Still, Sage Ross, another Wikipedia administrator, argued, “We shouldn’t let our fairly straightforward notability and sourcing policies, which this article clearly meets the letter of, get shoved aside because of some vague feeling that this person isn’t the type of person who deserves a Wikipedia article.” As any good liberal might, Sage is relying more heavily on “sourcing policies,” essentially claiming that, if something can be linked to, it’s good enough for Wikipedia.

A third argument split the difference between the two traditional camps. Let the guy have his own page, the argument went, but drop his real name and label the entry “Joe the Plumber”, so that it fits better within the context of the campaign and recent presidential debate.

“As a current events reference,” veteran editor Dtobias wrote, “it’s a useful article to have.” But “as an actual person…he’s probably not sufficiently notable for a bio, meaning that the article would perhaps be better placed under “Joe the Plumber” rather than his real name.” User Cube lurker made the point succinctly: “Cover the meme not the man.”

This compromise scenario ultimately won out. Wikipedia’s page on Joe Wurzelbacher—found at en.wikipedia.org/wiki/Joe_the_Plumber—discusses his encounter with Barack Obama, his appearances in the press, and his status as a plumber. Joe also has spawned a subsection of Wikipedia’s page on the presidential debates of 2008.

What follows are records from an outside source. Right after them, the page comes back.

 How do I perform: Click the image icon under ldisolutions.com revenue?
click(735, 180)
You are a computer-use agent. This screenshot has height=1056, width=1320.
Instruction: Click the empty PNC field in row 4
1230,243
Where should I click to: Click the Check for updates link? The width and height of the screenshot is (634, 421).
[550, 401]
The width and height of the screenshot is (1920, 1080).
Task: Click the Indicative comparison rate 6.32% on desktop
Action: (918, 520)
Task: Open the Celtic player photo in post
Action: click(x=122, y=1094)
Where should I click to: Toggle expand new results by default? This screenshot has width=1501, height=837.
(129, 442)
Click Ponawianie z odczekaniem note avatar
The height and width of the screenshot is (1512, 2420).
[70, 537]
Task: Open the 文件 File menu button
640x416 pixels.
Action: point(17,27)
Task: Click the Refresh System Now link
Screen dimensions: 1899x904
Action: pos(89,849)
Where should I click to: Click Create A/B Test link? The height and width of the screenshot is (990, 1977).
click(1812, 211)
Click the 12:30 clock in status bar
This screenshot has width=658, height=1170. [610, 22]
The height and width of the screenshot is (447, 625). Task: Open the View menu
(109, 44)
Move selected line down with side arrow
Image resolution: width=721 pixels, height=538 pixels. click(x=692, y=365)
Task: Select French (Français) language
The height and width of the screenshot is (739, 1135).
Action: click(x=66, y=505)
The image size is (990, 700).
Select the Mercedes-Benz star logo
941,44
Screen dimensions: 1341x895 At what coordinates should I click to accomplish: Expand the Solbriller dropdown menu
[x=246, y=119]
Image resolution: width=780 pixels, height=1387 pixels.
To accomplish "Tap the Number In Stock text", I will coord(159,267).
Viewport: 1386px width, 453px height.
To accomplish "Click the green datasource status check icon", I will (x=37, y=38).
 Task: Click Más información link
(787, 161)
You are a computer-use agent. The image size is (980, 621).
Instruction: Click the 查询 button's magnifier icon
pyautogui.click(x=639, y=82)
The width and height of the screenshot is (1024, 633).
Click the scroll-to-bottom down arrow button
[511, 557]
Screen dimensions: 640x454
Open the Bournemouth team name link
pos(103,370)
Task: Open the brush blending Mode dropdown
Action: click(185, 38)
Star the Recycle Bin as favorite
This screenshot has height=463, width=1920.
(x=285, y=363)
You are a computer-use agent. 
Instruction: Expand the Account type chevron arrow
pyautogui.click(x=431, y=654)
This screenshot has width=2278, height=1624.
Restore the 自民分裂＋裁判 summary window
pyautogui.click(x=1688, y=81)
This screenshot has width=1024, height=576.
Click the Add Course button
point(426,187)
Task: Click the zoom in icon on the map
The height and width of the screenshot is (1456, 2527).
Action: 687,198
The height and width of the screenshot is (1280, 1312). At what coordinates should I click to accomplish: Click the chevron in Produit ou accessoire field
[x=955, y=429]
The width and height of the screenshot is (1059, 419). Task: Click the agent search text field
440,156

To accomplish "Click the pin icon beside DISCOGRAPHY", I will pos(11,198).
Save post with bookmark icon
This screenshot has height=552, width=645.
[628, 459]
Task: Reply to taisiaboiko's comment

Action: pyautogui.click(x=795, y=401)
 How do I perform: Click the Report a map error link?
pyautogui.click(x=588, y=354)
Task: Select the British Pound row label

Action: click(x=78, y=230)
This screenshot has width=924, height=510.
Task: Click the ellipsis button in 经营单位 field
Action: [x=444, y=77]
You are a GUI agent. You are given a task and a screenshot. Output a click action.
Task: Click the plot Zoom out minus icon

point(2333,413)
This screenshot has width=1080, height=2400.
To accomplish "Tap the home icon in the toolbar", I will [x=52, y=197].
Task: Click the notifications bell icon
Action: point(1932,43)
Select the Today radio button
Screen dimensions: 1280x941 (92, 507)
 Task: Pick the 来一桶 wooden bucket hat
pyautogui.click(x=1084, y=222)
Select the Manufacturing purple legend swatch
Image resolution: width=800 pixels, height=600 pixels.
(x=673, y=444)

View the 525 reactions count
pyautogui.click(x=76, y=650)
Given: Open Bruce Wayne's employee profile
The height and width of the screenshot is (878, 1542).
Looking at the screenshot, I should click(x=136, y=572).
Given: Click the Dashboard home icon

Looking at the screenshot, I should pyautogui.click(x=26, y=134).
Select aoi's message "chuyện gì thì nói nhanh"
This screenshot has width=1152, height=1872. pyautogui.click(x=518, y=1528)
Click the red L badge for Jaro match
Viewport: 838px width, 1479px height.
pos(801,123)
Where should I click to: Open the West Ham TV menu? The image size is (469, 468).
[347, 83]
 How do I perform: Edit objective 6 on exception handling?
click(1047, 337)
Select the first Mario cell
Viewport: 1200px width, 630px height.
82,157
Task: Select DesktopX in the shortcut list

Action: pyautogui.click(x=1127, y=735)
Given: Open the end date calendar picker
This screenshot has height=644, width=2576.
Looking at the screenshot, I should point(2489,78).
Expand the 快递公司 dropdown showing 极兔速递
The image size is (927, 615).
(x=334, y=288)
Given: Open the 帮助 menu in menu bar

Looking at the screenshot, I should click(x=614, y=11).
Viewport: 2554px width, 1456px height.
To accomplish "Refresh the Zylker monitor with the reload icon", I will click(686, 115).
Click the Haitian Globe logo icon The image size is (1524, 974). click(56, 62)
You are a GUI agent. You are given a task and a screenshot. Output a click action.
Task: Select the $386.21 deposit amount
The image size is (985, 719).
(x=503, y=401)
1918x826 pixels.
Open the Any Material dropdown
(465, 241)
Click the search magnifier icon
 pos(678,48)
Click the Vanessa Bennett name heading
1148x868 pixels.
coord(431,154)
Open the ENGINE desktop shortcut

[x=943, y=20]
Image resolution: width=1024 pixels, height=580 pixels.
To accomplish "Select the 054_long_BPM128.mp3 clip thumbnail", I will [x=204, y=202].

The article appears safe—for now. “Redirecting his article now would only cause needless drama, from both experienced editors who think he should have an article and new editors who can’t understand why we don’t have an article on such a “notable” subject,” wrote Bjweeks, the administrator who ultimately decided that Wurzelbacher’s entry merited inclusion. “In a few days or weeks after the spotlight has moved to another political talking point, this should be revisited with a new AfD. I realize this means that Wikipedia will be a news site for a short period of time but I don’t see any real harm in that.”

Joshua Young blogs on new media at Networked News.